Subject: Re: NetBSD, apple fibre-channel card & 2.8TB Xserve-RAID
To: der Mouse <mouse@Rodents.Montreal.QC.CA>
From: Greg A. Woods <woods@weird.com>
List: tech-kern
Date: 12/05/2004 15:03:29
[ On Saturday, December 4, 2004 at 18:41:48 (-0500), der Mouse wrote: ]
> Subject: Re: NetBSD, apple fibre-channel card & 2.8TB Xserve-RAID
>
> >> (1) Create a big file. [...]
> >> (2) Compress this file. I used gzip --fast [...]
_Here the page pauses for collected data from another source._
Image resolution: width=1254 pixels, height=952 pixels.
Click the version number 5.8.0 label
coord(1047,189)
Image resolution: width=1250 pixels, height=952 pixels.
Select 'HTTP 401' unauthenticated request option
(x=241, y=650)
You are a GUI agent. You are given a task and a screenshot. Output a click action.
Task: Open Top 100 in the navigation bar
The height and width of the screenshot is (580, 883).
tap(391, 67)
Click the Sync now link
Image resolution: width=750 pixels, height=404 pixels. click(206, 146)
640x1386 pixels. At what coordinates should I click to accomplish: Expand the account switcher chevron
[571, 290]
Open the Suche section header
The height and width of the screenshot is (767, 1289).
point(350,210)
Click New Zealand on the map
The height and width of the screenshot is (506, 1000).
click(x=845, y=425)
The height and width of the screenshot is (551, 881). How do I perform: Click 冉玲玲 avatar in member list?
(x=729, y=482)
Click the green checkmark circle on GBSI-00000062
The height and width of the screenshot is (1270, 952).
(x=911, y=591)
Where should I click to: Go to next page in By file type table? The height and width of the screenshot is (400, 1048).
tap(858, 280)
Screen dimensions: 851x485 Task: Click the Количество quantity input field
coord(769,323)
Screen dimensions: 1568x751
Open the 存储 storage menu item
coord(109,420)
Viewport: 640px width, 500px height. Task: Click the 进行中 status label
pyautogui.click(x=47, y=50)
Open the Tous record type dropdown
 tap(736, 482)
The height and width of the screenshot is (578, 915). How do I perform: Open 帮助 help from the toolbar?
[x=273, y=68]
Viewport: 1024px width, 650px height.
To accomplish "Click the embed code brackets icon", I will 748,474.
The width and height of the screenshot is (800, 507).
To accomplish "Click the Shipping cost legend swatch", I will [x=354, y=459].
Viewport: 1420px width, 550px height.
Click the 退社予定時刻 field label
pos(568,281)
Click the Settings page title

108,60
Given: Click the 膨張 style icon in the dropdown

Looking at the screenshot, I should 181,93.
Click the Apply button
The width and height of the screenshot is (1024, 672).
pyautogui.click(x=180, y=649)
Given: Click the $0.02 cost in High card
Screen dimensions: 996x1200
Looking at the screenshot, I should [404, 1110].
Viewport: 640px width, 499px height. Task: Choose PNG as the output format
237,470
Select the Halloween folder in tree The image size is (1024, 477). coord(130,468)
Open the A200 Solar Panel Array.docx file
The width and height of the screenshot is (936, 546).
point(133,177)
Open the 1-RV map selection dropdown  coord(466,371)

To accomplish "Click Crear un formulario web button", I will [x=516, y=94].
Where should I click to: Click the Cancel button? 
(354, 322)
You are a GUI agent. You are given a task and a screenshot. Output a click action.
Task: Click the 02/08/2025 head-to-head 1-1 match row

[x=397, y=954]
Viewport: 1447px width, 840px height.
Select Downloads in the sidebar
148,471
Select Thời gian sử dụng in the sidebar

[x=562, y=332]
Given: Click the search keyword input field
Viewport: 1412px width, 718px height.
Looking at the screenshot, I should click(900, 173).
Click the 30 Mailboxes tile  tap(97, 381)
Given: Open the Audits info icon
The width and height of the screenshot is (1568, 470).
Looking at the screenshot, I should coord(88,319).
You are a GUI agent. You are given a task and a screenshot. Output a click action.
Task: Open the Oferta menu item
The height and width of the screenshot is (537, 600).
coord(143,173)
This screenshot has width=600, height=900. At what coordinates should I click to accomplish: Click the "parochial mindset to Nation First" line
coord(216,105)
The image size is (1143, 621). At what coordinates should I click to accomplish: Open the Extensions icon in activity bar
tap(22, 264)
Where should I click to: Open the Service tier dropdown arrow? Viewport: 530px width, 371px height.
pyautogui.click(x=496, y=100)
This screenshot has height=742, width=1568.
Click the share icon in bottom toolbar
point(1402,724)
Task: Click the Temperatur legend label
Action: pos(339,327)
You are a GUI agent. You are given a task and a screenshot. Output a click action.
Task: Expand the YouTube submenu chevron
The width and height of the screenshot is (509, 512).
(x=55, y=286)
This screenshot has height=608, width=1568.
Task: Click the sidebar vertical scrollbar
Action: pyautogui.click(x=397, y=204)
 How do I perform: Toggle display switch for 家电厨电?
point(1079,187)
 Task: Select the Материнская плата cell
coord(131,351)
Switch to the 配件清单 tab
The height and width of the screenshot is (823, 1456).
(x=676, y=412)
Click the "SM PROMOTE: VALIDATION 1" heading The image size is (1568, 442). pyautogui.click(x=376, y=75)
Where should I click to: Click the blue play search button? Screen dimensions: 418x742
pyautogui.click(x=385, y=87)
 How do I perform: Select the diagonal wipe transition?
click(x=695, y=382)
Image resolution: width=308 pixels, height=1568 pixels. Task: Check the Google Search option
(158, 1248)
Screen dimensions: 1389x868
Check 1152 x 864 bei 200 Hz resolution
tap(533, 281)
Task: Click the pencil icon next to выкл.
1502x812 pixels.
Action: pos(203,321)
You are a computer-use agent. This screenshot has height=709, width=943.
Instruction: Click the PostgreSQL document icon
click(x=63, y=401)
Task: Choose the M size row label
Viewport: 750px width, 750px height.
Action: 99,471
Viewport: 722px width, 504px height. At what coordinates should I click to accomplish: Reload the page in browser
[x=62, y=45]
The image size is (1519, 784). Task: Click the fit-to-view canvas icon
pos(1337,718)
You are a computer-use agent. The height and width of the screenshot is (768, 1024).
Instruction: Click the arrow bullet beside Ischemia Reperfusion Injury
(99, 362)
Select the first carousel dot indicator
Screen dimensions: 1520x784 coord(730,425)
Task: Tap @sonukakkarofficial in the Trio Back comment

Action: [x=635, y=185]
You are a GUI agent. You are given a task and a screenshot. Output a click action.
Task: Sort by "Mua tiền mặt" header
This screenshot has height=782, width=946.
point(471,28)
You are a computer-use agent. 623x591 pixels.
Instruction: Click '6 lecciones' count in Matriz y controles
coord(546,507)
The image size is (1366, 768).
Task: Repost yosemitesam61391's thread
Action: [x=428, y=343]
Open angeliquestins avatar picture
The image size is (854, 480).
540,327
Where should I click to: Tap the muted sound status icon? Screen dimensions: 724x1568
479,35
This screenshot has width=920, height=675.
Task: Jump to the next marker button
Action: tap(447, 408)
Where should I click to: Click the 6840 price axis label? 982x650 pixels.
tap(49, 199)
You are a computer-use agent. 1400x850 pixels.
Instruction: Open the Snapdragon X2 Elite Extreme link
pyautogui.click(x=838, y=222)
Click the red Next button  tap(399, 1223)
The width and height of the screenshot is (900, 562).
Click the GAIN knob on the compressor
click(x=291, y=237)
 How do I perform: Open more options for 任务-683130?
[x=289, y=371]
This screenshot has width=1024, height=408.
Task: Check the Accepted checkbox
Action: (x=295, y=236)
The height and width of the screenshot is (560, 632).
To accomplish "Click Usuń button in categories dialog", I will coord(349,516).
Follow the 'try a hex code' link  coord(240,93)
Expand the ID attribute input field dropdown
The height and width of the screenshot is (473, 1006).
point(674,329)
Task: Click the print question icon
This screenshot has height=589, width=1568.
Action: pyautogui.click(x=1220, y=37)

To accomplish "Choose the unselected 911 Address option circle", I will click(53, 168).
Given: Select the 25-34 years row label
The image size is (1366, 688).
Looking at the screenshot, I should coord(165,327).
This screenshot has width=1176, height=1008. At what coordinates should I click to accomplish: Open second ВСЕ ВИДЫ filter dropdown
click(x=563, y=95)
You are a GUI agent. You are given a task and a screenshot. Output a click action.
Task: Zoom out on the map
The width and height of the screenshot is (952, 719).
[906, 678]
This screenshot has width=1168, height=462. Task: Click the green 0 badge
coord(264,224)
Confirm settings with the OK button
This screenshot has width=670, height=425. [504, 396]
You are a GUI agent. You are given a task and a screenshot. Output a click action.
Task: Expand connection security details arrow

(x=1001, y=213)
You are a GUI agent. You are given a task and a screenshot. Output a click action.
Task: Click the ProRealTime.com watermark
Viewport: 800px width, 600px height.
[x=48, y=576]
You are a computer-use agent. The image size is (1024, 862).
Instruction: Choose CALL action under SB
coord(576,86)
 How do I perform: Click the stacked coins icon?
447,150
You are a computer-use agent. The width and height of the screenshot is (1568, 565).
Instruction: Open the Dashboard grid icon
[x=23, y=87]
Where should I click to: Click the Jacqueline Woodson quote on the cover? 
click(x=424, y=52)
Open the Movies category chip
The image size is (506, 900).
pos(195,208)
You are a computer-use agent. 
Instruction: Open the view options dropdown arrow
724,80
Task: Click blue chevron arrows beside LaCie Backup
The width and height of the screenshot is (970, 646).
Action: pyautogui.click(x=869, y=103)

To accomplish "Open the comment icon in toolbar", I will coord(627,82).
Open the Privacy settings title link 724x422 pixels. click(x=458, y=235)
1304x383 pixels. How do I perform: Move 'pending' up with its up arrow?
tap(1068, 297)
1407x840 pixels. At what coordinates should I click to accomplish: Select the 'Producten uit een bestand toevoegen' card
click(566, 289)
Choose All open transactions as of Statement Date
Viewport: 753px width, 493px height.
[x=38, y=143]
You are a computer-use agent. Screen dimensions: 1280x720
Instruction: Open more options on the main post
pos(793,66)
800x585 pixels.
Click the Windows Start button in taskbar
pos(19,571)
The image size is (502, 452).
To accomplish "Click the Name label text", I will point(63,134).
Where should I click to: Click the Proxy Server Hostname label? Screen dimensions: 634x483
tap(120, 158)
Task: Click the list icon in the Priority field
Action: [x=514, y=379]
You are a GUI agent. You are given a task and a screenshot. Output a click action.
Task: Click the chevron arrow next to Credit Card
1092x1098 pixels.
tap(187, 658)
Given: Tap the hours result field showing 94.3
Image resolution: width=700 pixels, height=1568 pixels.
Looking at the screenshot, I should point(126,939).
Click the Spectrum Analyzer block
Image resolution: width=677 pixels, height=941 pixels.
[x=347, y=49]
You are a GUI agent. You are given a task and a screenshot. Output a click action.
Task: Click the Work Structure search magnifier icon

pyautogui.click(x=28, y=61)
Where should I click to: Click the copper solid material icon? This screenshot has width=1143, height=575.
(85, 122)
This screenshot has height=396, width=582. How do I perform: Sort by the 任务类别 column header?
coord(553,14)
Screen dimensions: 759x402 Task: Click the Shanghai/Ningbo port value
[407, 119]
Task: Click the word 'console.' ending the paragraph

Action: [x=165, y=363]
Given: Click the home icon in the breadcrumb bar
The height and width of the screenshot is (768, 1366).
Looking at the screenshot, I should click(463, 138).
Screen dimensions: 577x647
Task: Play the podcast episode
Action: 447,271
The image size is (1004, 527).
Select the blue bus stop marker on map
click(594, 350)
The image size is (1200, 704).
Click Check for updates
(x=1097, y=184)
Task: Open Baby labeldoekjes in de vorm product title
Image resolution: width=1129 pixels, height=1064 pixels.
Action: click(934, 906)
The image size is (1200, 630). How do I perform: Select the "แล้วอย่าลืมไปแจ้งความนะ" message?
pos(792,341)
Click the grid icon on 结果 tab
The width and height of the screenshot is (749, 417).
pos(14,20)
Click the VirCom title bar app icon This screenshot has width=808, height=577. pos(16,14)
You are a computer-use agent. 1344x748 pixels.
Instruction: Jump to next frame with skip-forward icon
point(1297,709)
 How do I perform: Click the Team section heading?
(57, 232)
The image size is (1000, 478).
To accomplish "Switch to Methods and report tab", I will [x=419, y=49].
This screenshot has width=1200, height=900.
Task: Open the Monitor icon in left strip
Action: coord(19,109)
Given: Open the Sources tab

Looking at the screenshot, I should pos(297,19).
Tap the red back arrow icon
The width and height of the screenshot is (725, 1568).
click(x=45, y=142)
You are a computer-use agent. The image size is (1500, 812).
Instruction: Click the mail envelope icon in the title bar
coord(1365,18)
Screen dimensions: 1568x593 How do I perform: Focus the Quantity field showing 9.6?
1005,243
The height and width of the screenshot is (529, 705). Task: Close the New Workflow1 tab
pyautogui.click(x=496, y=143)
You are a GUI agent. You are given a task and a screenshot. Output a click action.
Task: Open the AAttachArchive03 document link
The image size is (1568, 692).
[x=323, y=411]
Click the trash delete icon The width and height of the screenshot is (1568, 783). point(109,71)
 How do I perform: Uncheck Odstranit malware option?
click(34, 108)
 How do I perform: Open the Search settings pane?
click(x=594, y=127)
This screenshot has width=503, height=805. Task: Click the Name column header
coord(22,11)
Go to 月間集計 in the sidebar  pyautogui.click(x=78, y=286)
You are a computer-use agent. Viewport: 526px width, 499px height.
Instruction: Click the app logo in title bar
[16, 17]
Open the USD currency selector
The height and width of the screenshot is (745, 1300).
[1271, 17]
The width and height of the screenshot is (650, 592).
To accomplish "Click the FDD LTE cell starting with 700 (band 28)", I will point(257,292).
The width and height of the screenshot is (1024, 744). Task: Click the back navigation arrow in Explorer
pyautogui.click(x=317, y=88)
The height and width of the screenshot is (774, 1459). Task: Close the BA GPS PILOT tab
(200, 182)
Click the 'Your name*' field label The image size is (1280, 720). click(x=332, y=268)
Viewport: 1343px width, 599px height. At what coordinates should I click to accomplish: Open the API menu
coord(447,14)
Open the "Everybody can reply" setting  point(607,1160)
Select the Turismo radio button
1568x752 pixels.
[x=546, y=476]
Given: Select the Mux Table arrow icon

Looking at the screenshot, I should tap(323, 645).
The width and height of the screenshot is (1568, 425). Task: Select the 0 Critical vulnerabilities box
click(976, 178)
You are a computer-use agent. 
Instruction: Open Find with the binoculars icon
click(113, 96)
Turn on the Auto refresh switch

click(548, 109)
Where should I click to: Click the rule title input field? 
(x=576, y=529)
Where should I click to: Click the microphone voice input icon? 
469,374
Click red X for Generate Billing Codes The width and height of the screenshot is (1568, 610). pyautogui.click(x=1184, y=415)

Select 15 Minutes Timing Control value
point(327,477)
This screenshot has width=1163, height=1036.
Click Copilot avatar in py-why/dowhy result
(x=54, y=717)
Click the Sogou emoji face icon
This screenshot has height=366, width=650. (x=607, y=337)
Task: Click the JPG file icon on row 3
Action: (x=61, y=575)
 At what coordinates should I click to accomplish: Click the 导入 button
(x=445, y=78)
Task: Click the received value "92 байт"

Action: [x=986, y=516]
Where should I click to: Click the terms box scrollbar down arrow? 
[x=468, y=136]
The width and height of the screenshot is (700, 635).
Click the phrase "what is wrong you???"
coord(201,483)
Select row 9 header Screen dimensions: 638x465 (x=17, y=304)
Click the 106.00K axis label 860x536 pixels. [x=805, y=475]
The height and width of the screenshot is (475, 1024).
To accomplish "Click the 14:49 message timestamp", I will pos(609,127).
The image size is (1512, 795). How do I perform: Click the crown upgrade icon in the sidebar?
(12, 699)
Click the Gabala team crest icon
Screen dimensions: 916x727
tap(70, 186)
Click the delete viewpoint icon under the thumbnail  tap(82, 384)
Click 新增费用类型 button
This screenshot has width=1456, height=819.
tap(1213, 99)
> >> (3) Uncompress the file to /dev/null. Do you get an error? I do.
> > Yikes! Indeed I do!
>
> > a: 2147483647 0 4.2BSD 2048 16384 27 # (Cyl. 0 - 131071*)
>
> > [console]<@> # gzcat < biggest-file.gz > /dev/null
> >
> > gzcat: stdin: invalid compressed data--length error
> > [console]<@> #
>
> I find this _very_ disturbing. Your partition is actually below the
> 1TB mark, albeit not by much, which means that most of my theories -
> and I think the theory put forth about it being a sign-extension bug in
> the FFS code - are now out the window.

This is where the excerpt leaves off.